Ja wir wollen das Boot nur für einen kleinen Angelsee bei uns praktisch vor der Haustür, also ein Binnengewässer.

Warum ist das Boot denn nur für 2 Personen geeignet bei einer max. Zuladung von 400kg? 

Ich kann mir das bei einer zweischaligen Bauweise also so vorstellen, das es einfach eine äußere und eine innere Schale gibt, oder? Und wenn der Zwischenraum mit Schaumstoff ausgefüllt ist wäre dies nicht so ideal, falls dort nichts ausgefüllt ist und ein Stopfen am unteren Teil vorhanden ist ist es in Ordnung?! Ist dies so?

Was kann man denn allgemein sagen oder zu was tendiert man in der heutigen Zeit? Ist einschalig oder zweischalig besser und wo liegen wie gesagt die Vor-Nachteile der Bauweisen?

Gruß Thomas


----------



## Dxlfxn (27. Mai 2009)

*AW: neues GFK Boot*

Hallo Thomas,
also zum Verwendungsbereich keinerlei Einwände.
Diese Zweischaligen mit Schaumstofffüllung sind zumeist verbunden mit dem zweifelhaften Prädikat der Unsinkbarkeit. Vielen ist das wichtig, obwohl es dir nicht wirklich weiterhilft, wenn du im 5 grad kaltem Wasser neben einem kieloben schwimmenden Boot im Wasser liegst. Für Sommerangler mag das aber noch eher angehen.
Es gibt keinen Schaum der nicht irgendwann Wasser aufnimmt. Alle Boot werden im Laufe ihres Lebens schwerer - insbesondere ausgeschäumte Boote. Galube keinem Bootshersteller, dass nun ausgerechnet er den ulrimativen Schaum gefunden hätte. Käse!
4 Mann können in diesem Boot vielleicht sitzen. Angeln, eventuell sich etwas bewegen und alles was da sonst zugehört, wird zur Qual und kann sogar gefährlich werden.


----------



## Thomas1976 (27. Mai 2009)

*AW: neues GFK Boot*

Vielen Dank nochmal für deine superschnellen Antworten und guten Erläuterungen.

Ich habe mit dem Bootsbauer gesprochen und laut seiner Aussage ist kein Schaum im Zwischenraum sondern halt Luft.
Ein Stopfen zum Ablassen eventuell irgendwann eintretenden Wassers (bei einem Riß nach 5 Jahren oder so) hat das Boot allerdings nicht. Der Bootsbauer meinte aber er könnte das ohne Probleme nachrüsten.
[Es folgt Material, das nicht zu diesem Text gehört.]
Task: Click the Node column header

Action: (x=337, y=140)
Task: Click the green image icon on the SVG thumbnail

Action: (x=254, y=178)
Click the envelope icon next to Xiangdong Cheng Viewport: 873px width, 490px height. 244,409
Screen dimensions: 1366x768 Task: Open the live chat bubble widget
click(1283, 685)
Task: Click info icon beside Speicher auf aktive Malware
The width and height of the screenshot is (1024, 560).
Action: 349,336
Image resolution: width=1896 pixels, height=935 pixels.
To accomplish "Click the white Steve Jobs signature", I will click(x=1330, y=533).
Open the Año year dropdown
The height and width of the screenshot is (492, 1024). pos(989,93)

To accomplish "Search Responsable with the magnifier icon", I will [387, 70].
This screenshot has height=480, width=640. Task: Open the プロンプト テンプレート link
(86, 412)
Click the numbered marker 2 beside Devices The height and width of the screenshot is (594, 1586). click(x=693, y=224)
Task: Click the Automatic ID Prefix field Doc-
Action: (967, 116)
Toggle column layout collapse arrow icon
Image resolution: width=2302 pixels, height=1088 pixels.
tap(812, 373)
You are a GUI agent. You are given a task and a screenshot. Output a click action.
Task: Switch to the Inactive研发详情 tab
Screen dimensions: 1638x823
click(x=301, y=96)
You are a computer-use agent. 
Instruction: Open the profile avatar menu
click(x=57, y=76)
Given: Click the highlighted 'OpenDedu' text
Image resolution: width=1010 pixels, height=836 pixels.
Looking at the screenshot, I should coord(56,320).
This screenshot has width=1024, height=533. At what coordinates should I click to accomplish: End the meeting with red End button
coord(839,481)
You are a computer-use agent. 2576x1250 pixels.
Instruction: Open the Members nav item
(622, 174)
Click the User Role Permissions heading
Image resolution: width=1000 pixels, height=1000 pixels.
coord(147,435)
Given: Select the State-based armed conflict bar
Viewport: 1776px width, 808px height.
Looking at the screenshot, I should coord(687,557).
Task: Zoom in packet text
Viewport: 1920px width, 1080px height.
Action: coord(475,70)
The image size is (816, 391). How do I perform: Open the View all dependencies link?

Würdest du an Meiner Stelle dir dann einen solchen Stopfen einbauen lassen (Kostenpunkt 10€^^ daran solls nicht liegen) oder würdest du warten bis sich wirklich irgendwann einmal eventuelle Risse zeigen? Wenn überhaupt mal Risse entstehen was ja nicht zwingend der Fall sein muss.

Das mit dem Platzangebot für mehrere Personen müssen wir uns dann halt mal anschauen wenn das Boot da ist, denn größer sollte es eher nicht werden, da es auch wirklich kein besonders grosser See ist.

Gruß Thomas


----------



## Dxlfxn (27. Mai 2009)

*AW: neues GFK Boot*

Hallo,
laß dir den Stopfen gleich setzen. Der kostet zwar weniger als 10 Euro, aber du brauchst das richtige Werkzeug und Dichtungsmittel.
Am besten gleich rein und immer öffnen, wenn das Boot auf dem Trockenen liegt.
Wünsch Euch viel Glück damit
Dolfin


----------



## Thomas1976 (27. Mai 2009)

*AW: neues GFK Boot*

Hallo,

ja werde mir den Stopfen gleich setzen lassen.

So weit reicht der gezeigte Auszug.